Cutting the Ends of Rough Lumber before Milling
From contributor J:
The shop I used to work for did the same thing for the same reason. I still do the same in my shop, about an inch off both ends. For me it takes very little extra time, as I cut most of my stock to shorter lengths before milling when possible anyway. I guess you would have to weigh the time to cut the ends versus the time to pull and sharpen the blades if you hit a piece of gravel, to see if it makes sense for you.
From contributor O:
I always had my helper inspect the lumber piles before milling, or I would do it myself. He should also be looking at all sides of the board before he feeds it in the moulder, paying special attention to staples, or debris. I can't tell you how many times I have spotted stones smushed into the top of the board that would have trashed a knife. A good machine feeder should be able to do this easily - they develop an eye for proper feeding techniques.

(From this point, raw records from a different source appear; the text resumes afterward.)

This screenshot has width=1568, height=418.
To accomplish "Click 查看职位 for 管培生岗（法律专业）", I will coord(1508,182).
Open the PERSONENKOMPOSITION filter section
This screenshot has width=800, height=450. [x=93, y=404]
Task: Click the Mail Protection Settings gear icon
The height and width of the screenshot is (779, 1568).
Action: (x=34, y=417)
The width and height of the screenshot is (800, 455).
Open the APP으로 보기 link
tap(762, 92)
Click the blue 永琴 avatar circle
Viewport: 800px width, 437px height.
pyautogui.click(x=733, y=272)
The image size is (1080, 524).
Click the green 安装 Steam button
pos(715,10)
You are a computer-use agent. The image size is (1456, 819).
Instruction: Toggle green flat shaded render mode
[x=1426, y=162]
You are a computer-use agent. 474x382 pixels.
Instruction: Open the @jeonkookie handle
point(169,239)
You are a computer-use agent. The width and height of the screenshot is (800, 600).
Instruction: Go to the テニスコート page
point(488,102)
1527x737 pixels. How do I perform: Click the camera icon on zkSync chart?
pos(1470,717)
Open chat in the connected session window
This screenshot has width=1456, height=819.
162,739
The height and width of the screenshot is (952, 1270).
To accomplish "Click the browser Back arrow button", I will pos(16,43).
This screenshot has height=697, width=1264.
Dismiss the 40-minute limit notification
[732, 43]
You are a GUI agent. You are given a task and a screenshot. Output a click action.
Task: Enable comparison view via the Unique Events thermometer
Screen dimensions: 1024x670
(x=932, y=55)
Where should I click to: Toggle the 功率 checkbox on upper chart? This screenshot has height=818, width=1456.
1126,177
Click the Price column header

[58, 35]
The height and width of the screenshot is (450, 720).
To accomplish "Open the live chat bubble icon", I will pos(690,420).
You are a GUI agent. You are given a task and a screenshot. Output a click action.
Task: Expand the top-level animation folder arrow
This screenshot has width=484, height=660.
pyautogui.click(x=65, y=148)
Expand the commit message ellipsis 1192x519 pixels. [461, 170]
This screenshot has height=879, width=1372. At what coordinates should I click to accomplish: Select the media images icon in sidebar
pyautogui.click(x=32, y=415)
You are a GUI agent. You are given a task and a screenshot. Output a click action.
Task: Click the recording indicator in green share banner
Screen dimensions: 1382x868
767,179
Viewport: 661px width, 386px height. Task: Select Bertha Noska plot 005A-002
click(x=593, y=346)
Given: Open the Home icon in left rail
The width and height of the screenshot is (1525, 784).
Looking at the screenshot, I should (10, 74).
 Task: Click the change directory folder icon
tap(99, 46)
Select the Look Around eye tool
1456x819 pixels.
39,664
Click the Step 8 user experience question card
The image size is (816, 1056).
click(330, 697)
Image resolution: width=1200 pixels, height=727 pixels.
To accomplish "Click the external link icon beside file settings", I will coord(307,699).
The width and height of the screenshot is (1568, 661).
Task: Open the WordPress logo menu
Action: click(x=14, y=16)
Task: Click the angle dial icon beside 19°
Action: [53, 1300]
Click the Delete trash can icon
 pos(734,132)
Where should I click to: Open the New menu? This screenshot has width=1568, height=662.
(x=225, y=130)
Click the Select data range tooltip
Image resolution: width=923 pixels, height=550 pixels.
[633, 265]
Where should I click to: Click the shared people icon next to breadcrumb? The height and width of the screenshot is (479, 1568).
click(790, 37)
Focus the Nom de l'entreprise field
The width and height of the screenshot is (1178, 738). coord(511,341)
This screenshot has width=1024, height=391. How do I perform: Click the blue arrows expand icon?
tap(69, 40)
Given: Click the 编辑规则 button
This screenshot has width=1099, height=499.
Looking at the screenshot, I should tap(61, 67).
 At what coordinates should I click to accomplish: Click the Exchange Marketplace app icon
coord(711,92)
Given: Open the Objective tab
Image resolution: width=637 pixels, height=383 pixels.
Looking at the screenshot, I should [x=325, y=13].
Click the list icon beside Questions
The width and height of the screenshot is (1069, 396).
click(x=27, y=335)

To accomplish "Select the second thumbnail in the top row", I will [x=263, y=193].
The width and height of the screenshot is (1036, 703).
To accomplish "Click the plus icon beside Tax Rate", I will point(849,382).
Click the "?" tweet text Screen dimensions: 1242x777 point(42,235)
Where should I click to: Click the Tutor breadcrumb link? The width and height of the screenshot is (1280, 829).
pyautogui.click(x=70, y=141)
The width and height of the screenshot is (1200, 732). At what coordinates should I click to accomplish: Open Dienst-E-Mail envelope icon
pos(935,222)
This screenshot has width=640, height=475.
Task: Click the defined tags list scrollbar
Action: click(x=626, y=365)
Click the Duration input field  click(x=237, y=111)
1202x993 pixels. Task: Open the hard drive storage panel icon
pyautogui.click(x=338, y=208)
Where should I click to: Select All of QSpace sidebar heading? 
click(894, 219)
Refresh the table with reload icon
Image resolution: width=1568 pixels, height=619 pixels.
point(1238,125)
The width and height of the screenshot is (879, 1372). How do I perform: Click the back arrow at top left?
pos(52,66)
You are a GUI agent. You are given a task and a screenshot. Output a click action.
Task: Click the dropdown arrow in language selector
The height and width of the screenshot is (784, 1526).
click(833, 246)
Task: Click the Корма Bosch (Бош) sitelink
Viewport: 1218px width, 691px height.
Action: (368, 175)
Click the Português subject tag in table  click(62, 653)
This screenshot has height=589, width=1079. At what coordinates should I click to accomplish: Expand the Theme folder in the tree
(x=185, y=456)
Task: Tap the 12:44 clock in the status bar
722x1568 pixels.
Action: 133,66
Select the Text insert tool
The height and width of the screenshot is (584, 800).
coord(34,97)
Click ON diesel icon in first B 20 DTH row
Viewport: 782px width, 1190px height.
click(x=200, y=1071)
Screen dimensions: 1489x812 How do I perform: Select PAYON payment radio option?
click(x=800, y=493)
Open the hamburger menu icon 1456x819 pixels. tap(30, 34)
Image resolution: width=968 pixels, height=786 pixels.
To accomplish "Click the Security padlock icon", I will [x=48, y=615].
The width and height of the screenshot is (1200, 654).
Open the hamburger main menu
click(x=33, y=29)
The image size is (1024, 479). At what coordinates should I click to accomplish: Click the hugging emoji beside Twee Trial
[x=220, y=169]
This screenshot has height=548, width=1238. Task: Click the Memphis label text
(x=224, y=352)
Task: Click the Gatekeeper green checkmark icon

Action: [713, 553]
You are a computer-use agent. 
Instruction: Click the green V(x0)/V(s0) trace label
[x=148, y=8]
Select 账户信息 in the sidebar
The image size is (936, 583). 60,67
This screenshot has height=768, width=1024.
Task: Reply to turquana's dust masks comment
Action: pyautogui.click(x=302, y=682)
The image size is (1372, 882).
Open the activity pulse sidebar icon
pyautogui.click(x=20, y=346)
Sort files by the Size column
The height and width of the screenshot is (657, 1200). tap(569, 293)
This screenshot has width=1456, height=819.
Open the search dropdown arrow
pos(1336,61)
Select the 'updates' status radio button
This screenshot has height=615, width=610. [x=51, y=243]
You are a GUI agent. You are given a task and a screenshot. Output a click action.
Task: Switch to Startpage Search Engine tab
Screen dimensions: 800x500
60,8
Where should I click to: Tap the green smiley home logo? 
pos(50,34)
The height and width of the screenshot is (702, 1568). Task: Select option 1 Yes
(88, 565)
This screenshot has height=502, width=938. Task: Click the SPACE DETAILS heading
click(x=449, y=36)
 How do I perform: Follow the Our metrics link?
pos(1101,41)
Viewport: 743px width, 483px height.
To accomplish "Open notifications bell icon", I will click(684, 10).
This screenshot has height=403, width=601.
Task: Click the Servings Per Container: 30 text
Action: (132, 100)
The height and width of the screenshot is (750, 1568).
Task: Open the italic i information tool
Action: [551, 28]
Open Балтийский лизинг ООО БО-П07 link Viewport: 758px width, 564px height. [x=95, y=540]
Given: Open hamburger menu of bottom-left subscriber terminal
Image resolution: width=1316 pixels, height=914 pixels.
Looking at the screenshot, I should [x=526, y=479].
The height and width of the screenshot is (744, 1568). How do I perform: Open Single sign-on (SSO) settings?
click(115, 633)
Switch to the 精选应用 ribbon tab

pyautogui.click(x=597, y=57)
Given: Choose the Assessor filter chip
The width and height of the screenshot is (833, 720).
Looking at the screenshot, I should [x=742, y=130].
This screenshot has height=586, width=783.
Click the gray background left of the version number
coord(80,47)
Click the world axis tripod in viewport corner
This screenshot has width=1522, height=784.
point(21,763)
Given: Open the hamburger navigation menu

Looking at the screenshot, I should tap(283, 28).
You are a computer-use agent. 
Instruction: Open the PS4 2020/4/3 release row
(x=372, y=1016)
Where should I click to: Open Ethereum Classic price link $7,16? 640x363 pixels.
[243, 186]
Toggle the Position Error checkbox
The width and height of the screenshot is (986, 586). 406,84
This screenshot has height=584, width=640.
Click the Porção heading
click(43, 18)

The main reason for cutting the ends of lumber before milling is that moulders require square ends to maximize the quality of the product being produced. This allows the ends of the boards to be truly butted to each other, helping to prevent issues such as snipe. Paint by itself on the ends of the board won't really hurt the knives.
From contributor N:
The pigments and binders in paint are abrasive. If there is enough paint to have a big effect on your knives, I don't know.
From contributor A:
The end coating is a waxy substance to keep the ends of the boards from checking during the drying process in the kiln. It seals it. It does not hurt the knives at all. There may be other issues that he might be worried about.
From contributor C:
Paints have metallic components similar to some honing stones, so these can affect the edge of the steel.